Yaver ve ben açarken omzunun üzerinden bakıyorduk, çünkü Dr. yemek yediğim yan masadan gelmemi işaret etti. arama. İlk sayfada yalnızca, elinde kalem tutan bir adamın tembellik veya alıştırma yapabileceği gibi bazı yazı kırıntıları vardı. Biri dövme işaretiyle aynıydı, "Billy Bones onun fantezisi"; sonra "Bay W. Bones, dostum," "Artık rom yok", "Avuç İçi Anahtardan aldı" ve çoğunlukla tek kelimelerden oluşan ve anlaşılmaz bazı başka şeyler. Kimin "anladığını" ve sahip olduğu şeyin ne olduğunu merak etmekten kendimi alamadım. Sanki sırtında bir bıçak yokmuş gibi.

"Pek fazla talimat yok," dedi Dr. Livesey geçerken.

Sonraki on ya da on iki sayfa bir dizi ilginç girişle doluydu. Satırın bir ucunda bir tarih, diğer ucunda ortak hesap defterlerinde olduğu gibi bir miktar para vardı, ancak açıklayıcı yazı yerine ikisi arasında yalnızca değişen sayıda çarpı vardı. Örneğin, 12 Haziran 1745'te birinin borcu yetmiş sterlin olmuştu ve nedenini açıklamak için altı haçtan başka bir şey yoktu. Birkaç durumda, elbette, bir yerin adı "Offe Caraccas" olarak veya yalnızca enlem ve boylam girişi olarak "62o 17' 20", 19o 2' 40" olarak eklenecektir.
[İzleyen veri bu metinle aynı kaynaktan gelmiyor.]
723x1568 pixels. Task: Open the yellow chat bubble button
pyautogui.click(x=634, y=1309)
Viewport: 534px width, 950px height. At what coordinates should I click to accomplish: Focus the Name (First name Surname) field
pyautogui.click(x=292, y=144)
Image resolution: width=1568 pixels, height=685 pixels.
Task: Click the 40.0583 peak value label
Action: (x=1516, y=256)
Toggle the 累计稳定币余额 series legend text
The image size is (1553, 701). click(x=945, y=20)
Kayıt neredeyse yirmi yıldan fazla sürdü, ayrı girişlerin miktarı zaman geçtikçe büyüdü ve sonunda beş ya da altı yanlış eklemeden sonra genel bir toplam yapılmıştı ve bu kelimelerin sonuna "Kemikler, onun yığını."

Dr. Livesey, "Buna kafa yoramam," dedi.

"Her şey öğlen kadar açık," diye haykırdı yaver. "Bu kara kalpli köpeğin hesap defteri. Bu haçlar, batırdıkları veya yağmaladıkları gemilerin veya kasabaların adlarını ifade eder. Toplamlar hergelenin payıdır ve belirsizlikten korktuğu yerde daha net bir şey eklediğini görüyorsunuz. 'Offe Caracas' şimdi; İşte o kıyıdan yanaşmış mutsuz bir gemi vardı. Tanrı onu yöneten zavallı ruhlara yardım etsin - uzun zaman önce mercan."
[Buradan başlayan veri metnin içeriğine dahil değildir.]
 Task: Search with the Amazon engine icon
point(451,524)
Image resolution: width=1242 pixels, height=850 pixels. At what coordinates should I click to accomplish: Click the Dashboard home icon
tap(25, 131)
"Doğru!" dedi doktor. "Gezgin olmanın ne olduğunu görün. Doğru! Ve miktarlar artıyor, görüyorsunuz, rütbe yükseldikçe."

Ciltte, sonlara doğru boş yapraklarda belirtilen birkaç yer işareti ve Fransız, İngiliz ve İspanyol paralarını ortak bir değere indirgeyen bir tablo dışında çok az şey vardı.

"Tasarruflu adam!" diye bağırdı doktor. "Aldatılacak kişi o değildi."

"Ve şimdi," dedi yaver, "öteki için."

Kağıt, mühürleme yoluyla bir yüksük ile birkaç yerde mühürlenmişti; belki de kaptanın cebinde bulduğum yüksüğün ta kendisi. Doktor mühürleri büyük bir dikkatle açtı ve bir adanın haritası çıktı, enlem ve boylam, sondajlar, tepelerin, koyların ve körfezlerin adları ve bir gemiyi güvenli bir demirleme noktasına getirmek için ihtiyaç duyulacak her ayrıntı. kıyılar. Yaklaşık dokuz mil uzunluğunda ve beş enindeydi, ayakta duran şişman bir ejderha gibi biçimliydi ve karayla çevrili iki güzel limanı ve ortasında bir tepesi vardı. "Casus Cam" olarak işaretlenmiş kısım. Daha sonraki bir tarihe ait birkaç ekleme vardı, ama hepsinden önemlisi, ikisi adanın kuzey kesiminde, biri adanın kuzey kesiminde olmak üzere üç kırmızı mürekkep haçı vardı. güneybatı - ve bunun yanında, aynı kırmızı mürekkeple ve küçük, düzgün bir elde, kaptanın tottery karakterlerinden çok farklı şu sözler: "Hazine yığını Burada."

Arka tarafta aynı el şu ek bilgiyi yazmıştı:

Uzun ağaç, Spy-glass omuz, N'ye bir nokta taşıyan. N.N.E.'nin

İskelet Adası E.S.E. ve E tarafından

On ayak.

Çubuk gümüş kuzey önbelleğinde; kara kayalığın on kulaç güneyinde, üzerinde yüzü olan doğu tümseğinin gidişatına göre bulabilirsiniz.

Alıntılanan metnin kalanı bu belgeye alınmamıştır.